El último poema “estadounidense” de la extraordinaria conferencia “Un poeta en Nueva York” (el libro fue publicado después del asesinato de Lorca) es precisamente “Niña ahogada en un pozo”, que opone infancia y género, es decir: el yo sexuado y el yo de la infancia. La niña de la infancia, Federica, vuelve como la Samara de The Ring a cobrar el precio del sacrificio ctónico. Lo que además regresa en ese poema último de un ciclo es el estribillo, el ritornello del agua que no desemboca. Al agua fija en un punto (el pozo) se opone el agua corriente, como lo Uno de Parménides se opone a lo Múltiple de Heráclito. La niñez estancada contra la niñez que fluye hacia lo múltiple (vegetal o animal): el llamado de la naturaleza y la fuerza de la autoctonía. Así sostiene Lorca un imaginario (homo)sexual, luego de haber atravesado todas las etapas de su pensamiento y ensayado todos los estilos de escritura.
Lo colectivo
En 1922, Lorca pronuncia una conferencia en el Centro Artístico de Granada: “El Cante Jondo. Primitivo canto andaluz”. Es, una vez más, el encuentro con la fatalidad de lo autóctono, pero elevado ahora a programa estético. La pena, dice Lorca, no es del sujeto que canta sino del género y, por esa vía, se instaura una cosmogonía cuyo contenido (y cuya expresión, porque son indiscernibles) es la “nostalgia de lo autóctono”. Mucho más adelante, en 1931, Lorca dirá: “Yo creo que el ser de Granada me inclina a la comprensión simpática de los perseguidos. Del gitano, del negro, del judío... del morisco, que todos llevamos dentro”.

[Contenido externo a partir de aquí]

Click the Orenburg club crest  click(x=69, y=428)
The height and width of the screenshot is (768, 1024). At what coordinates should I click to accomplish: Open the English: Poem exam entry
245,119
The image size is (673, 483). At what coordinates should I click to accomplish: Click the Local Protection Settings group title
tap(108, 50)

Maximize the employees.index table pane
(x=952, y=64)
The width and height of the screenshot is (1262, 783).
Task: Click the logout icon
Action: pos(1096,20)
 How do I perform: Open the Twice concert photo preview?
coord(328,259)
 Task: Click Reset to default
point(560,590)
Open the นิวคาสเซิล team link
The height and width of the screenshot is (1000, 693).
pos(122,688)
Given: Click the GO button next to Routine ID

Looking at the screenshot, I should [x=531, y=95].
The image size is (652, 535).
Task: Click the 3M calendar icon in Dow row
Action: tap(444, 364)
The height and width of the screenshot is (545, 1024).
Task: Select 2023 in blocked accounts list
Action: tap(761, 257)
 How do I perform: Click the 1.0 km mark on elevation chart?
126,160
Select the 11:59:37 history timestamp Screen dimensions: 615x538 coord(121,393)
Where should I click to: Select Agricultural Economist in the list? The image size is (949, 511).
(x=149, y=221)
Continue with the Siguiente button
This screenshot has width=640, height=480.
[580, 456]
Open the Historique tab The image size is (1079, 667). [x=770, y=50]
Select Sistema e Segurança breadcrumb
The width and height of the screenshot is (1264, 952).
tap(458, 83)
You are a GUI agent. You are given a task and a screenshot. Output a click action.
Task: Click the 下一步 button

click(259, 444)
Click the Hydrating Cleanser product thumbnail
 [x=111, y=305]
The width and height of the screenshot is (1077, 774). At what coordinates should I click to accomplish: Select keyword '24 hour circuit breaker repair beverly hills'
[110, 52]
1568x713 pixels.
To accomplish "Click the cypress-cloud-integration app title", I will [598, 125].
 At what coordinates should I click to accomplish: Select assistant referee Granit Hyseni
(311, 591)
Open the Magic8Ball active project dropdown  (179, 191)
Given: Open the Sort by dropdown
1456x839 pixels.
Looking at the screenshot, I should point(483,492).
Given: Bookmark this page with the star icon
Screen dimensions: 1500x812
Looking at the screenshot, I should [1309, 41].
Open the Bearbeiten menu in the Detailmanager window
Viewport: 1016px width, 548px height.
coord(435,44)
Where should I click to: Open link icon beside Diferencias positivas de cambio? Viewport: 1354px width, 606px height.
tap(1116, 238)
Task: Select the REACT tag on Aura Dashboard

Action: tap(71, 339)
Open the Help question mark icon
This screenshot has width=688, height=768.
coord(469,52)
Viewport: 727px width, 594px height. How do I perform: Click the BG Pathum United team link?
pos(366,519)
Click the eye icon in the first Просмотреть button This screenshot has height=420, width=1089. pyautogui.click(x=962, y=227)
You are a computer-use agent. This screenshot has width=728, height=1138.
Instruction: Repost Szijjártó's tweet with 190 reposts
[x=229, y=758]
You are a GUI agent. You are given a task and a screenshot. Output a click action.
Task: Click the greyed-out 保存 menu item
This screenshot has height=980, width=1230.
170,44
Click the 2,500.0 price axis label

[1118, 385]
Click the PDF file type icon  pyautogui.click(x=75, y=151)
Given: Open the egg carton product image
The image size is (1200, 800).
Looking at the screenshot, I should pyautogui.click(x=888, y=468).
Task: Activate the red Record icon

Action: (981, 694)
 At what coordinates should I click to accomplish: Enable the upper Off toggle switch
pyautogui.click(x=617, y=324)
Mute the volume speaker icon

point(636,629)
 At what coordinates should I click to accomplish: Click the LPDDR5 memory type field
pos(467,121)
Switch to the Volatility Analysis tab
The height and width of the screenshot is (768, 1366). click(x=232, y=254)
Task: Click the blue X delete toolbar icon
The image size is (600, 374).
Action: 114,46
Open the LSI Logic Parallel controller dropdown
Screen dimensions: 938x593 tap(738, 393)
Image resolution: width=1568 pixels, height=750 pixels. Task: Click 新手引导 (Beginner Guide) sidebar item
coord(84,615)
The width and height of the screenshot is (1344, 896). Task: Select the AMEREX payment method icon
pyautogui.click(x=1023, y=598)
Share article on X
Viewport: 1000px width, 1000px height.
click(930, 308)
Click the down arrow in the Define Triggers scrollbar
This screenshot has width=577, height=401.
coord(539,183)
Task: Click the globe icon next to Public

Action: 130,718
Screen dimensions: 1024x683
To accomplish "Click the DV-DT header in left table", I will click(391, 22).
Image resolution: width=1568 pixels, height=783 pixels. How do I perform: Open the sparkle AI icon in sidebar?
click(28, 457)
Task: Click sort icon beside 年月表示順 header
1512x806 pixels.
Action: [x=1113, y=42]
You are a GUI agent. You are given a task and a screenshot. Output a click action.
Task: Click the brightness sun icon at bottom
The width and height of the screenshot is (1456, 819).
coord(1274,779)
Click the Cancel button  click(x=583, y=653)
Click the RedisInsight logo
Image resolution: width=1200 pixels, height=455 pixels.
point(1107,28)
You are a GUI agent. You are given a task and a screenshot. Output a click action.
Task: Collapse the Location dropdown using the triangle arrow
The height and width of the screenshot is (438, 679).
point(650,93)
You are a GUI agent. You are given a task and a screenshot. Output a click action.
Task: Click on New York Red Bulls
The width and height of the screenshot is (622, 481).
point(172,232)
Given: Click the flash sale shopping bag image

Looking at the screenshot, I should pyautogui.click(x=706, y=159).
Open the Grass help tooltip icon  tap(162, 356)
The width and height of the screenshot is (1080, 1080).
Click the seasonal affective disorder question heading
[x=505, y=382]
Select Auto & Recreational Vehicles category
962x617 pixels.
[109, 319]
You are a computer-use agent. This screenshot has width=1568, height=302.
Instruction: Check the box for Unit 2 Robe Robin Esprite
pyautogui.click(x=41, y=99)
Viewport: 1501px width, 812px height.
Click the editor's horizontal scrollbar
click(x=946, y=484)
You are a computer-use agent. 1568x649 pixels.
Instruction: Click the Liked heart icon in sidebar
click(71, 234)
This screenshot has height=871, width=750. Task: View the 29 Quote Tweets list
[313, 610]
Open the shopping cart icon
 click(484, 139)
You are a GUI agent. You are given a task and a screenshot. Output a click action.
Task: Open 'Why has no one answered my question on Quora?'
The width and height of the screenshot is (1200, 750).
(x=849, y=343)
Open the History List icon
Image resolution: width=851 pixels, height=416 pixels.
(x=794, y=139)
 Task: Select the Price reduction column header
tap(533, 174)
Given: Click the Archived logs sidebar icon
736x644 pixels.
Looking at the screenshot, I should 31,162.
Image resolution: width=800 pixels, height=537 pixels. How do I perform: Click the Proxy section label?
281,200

Se trata, ya, de sostener un proceso de desidentificación que implica abrazar una causa, la causa de “los perseguidos” que son, con más precisión, los raros o fuera de clasificación. Lo que canta, lo que habla en Poema del Cante Jondo no es un individuo sino un colectivo indefinido: “el alma andaluza” de naturaleza trágica. Autoctonía y tragedia son el fondo común que encuentra Lorca en las coplas del Cante Jondo: “El Amor y la Muerte... pero un Amor y una Muerte vistos a través de la Sibila, ese personaje tan oriental, verdadera esfinge de Andalucía”. Es el regreso de la esfinge, el monstruo ctónico de Edipo, que vuelve para plantear el enigma de lo Múltiple en lo Uno: no la culpa del desvío sino una ética del abandono y la disidencia; no una política de la reproducción familiar sino la pandemia del contagio.